At that time, how this partition of a country, so intricately woven with the diverse religious and cultural coloured threads, would pan out, had not been envisioned by the British, or by anyone else, even those who had decided to divide their own country*.
So, is that destiny or karma?
Well, 15th August, the day of independence arrived, amid celebrations, people all over India were ready to meet their destiny.
Those who couldn’t be in New Delhi to witness the flag hoisting, like my parents, who were in Punjab, had remained glued to the radio, waiting for the clock to strike 12 on the night of 14th August, as at the stroke of midnight, a new nation was going to be born for its ‘Tryst with destiny’!
At the stroke of the midnight hour, when the world sleeps, India will awake to life and freedom.
Pt. Jawahar Lal Nehru, the first Prime Minister of an independent India, opened his famous speech with this line and said:
A moment comes, which comes but rarely in history, when we step out from the old to the new… It is fitting that at this solemn moment we take the pledge of dedication to the service of India and her people and to the still larger cause of humanity.
… We end today a period of ill fortune and India discovers herself again…
Are we brave enough and wise enough to grasp this opportunity and accept the challenge of the future?
….To the people of India, whose representatives we are, we make appeal to join us with faith and confidence in this great adventure. This is no time for petty and destructive criticism, no time for ill will or blaming others. We have to build the noble mansion of free India where all her children may dwell.
…All of us, to whatever religion we may belong, are equally the children of India with equal rights, privileges and obligations. We cannot encourage communalism or narrow-mindedness, for no nation can be great whose people are narrow in thought or in action.
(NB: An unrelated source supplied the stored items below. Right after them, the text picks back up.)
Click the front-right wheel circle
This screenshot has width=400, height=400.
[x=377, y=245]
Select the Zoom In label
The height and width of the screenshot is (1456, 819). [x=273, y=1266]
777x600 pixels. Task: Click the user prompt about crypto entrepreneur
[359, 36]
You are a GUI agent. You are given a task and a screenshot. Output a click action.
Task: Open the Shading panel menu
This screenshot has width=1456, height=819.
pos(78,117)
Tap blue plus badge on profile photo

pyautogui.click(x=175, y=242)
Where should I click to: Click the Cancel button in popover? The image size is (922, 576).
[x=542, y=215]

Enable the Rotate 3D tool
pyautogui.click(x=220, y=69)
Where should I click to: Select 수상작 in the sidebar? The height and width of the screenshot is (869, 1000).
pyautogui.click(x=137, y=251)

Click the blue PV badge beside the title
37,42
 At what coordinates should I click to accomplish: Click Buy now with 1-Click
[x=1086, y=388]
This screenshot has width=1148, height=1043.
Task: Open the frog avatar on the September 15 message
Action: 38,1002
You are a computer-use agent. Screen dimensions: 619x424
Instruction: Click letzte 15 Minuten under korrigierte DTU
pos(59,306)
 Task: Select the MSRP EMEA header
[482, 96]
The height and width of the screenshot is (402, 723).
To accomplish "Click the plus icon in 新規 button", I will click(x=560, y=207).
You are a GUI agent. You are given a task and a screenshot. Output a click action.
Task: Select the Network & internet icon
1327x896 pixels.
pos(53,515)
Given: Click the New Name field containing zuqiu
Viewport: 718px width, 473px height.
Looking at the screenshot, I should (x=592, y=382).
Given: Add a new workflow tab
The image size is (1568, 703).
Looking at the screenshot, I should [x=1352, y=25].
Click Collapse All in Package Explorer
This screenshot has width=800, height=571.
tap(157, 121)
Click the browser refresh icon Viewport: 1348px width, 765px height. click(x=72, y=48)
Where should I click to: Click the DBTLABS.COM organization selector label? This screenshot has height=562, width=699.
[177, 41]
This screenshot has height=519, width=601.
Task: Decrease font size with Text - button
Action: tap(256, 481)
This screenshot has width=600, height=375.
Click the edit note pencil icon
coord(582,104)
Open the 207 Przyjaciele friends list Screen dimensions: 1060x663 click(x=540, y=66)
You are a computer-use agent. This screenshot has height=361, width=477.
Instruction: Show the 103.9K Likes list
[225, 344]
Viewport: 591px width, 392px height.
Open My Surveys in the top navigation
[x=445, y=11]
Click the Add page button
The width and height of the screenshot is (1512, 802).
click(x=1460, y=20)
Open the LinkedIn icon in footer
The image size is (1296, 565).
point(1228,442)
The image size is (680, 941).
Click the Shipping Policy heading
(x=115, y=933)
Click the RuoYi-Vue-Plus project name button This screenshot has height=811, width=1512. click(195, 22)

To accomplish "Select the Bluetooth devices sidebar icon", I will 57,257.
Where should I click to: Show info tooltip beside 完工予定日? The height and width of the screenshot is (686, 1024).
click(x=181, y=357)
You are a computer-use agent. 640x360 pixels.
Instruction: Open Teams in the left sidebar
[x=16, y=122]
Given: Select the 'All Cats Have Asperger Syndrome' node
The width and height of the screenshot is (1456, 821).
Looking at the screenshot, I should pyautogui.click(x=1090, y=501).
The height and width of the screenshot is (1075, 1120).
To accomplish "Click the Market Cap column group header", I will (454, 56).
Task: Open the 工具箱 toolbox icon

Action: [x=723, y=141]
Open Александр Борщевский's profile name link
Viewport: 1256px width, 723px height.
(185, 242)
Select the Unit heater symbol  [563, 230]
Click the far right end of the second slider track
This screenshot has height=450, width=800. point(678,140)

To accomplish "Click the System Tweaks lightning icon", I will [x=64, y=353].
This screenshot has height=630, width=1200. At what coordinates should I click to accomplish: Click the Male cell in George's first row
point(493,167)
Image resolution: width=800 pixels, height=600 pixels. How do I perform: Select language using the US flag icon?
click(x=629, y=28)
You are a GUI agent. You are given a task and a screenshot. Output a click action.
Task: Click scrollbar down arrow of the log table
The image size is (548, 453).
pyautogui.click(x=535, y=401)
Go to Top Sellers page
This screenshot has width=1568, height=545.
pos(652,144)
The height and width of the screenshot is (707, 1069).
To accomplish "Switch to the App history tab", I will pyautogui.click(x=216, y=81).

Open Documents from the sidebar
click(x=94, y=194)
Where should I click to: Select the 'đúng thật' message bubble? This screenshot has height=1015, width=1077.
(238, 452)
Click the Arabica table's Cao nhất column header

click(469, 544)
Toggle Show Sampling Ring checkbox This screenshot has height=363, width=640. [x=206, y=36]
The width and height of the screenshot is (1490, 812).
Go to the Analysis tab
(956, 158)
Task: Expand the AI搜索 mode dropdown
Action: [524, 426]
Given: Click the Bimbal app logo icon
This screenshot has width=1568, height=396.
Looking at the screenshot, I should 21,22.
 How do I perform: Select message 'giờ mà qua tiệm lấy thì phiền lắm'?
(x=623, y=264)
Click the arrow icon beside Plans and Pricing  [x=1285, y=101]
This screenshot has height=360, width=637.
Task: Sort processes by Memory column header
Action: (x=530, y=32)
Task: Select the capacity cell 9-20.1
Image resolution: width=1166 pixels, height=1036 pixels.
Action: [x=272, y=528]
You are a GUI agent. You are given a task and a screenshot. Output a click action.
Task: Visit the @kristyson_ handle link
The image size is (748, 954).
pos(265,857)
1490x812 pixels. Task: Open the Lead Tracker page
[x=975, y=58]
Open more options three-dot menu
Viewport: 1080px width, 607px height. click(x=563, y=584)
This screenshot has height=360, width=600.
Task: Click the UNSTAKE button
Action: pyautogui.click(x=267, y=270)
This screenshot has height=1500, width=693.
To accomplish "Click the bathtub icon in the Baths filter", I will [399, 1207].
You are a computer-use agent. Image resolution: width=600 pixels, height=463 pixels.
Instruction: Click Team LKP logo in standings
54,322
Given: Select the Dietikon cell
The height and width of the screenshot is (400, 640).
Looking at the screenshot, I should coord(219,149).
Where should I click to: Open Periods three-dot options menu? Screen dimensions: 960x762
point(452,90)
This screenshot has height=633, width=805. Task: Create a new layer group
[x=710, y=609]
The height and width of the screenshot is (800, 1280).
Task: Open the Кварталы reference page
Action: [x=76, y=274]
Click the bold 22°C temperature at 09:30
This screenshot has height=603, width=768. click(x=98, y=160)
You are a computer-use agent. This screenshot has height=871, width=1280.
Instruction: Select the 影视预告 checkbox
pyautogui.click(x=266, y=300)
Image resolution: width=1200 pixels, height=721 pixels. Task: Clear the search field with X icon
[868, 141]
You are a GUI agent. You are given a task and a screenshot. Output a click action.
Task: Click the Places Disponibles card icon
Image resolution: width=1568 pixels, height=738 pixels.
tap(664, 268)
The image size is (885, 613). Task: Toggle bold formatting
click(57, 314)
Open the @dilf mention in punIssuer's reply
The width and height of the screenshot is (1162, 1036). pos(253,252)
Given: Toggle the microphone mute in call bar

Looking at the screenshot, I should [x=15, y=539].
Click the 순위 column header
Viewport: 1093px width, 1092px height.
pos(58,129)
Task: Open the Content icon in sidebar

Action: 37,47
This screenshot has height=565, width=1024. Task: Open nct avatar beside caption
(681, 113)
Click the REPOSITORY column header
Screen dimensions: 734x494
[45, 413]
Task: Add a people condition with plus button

To the nations and peoples of the world we send greetings and pledge ourselves to cooperate with them in furthering peace, freedom and democracy.
And to India, our much-loved motherland, the ancient, the eternal and the ever-new, we pay our reverent homage and we bind ourselves afresh to her service. Jai Hind.
In this speech, Nehru, the first Prime Minister of independent India, gave a signal to thousands of Indians to get up and start the good work, building the nation and serving the bigger cause of humanity. He asked for communal harmony, and peace, so everyone walked together to a bright future.
Everyone who heard the speech knew it to be a message of hope, a call and an invitation to get up, to build their future, their nation’s future, to go on an adventure, their tryst with destiny!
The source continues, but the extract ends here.